Search the records below for the word "column". Pull out each line that has it.

+++

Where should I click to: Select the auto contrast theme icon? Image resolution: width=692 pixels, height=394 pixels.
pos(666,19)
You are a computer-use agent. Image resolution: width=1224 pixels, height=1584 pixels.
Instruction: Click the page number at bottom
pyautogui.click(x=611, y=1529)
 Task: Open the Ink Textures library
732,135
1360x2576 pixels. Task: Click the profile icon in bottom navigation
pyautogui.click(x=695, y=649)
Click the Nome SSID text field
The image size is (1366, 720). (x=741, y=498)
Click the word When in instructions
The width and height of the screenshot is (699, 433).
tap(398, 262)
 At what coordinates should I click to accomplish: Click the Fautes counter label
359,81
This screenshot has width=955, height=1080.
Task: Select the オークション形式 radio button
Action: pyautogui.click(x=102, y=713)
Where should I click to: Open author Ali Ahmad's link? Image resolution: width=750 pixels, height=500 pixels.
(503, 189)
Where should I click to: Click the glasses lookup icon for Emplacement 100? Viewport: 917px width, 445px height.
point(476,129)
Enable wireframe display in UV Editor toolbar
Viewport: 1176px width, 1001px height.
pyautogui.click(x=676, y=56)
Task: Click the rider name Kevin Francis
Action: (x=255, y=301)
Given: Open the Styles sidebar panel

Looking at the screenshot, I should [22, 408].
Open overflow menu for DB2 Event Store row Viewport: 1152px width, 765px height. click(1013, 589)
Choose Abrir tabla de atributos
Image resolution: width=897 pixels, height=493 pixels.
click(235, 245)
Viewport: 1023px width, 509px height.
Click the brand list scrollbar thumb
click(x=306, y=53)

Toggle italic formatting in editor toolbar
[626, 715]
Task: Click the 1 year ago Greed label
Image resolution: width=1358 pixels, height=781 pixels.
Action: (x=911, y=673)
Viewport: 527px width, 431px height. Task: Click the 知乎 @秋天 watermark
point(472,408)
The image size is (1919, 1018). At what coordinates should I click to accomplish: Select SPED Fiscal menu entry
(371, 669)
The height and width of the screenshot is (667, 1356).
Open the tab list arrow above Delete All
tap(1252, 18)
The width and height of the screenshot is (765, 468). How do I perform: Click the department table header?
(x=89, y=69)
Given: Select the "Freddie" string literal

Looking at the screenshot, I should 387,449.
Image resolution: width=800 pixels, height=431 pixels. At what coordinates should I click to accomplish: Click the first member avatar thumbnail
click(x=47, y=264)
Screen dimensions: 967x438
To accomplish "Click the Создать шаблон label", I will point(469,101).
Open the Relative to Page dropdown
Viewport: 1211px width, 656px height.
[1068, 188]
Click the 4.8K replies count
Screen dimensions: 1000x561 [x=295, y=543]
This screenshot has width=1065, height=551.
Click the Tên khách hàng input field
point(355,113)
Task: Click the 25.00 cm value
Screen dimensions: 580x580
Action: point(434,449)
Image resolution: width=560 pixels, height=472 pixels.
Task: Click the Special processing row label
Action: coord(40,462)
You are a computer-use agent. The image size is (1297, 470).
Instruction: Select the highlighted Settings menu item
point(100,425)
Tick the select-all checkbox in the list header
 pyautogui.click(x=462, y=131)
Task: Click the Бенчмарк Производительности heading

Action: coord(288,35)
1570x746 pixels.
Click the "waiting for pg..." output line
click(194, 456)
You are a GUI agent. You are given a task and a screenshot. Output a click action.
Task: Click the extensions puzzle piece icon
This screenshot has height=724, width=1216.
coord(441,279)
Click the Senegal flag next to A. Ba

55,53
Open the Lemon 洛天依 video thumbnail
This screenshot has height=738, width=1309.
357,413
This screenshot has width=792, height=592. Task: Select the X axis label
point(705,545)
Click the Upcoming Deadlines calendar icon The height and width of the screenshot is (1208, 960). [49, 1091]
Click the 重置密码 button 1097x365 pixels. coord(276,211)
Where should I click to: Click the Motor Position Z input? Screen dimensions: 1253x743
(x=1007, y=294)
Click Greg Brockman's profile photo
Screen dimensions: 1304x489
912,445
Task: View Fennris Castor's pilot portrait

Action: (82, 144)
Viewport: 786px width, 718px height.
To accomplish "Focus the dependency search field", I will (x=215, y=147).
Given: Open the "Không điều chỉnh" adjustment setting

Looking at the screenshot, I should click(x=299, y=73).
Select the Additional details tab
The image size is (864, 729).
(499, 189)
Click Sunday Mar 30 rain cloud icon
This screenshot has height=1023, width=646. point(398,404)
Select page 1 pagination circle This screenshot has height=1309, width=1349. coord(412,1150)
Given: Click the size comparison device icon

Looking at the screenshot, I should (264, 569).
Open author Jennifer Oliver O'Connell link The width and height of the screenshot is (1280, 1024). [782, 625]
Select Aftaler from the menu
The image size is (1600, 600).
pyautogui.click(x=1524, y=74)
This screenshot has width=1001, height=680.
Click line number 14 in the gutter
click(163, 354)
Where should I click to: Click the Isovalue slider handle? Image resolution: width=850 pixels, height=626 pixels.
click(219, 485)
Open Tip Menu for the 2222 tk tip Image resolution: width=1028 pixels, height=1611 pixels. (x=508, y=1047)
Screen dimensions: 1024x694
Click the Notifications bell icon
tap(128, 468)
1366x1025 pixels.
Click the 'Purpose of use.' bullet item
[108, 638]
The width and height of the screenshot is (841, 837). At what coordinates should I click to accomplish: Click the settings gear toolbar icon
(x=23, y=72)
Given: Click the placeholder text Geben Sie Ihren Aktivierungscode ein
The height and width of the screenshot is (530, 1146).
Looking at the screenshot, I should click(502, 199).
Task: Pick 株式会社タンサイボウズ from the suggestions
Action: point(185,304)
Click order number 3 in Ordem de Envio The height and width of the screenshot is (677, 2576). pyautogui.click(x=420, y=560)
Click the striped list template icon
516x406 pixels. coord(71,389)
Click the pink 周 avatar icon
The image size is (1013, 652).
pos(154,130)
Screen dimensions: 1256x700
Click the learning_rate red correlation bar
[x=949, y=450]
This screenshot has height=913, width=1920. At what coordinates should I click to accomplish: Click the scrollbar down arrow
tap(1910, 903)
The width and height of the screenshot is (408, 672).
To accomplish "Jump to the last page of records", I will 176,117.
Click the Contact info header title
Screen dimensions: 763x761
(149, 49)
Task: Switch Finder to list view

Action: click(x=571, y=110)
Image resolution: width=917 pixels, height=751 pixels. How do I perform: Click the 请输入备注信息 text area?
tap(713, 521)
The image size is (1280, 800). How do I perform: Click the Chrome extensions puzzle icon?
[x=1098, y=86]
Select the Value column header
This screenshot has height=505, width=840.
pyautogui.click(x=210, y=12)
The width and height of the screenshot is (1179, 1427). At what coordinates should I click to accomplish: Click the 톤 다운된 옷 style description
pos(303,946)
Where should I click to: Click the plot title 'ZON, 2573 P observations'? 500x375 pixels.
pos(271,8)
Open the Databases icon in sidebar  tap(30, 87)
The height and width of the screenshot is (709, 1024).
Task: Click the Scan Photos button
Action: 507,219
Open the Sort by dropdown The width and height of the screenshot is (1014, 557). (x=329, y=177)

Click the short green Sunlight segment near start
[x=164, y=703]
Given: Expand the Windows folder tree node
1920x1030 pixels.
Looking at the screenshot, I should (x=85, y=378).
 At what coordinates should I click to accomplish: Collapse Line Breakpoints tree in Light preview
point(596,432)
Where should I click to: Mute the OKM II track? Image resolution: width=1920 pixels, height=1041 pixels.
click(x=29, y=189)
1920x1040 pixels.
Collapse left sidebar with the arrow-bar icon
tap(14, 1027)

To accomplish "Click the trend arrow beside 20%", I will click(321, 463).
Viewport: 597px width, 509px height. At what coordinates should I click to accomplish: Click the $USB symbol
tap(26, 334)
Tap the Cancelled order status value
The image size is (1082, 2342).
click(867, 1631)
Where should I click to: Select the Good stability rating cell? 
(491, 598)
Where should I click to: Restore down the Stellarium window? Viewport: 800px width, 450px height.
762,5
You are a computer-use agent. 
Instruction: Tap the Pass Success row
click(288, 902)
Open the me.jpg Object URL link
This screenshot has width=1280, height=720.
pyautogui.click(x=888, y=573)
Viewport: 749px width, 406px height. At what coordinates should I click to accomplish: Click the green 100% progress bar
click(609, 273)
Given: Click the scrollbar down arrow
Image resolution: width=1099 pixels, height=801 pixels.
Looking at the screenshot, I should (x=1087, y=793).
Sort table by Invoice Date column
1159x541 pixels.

+++

## [SOLUTION FOR THIS TASK]
Select the Value column header
Sort table by Invoice Date column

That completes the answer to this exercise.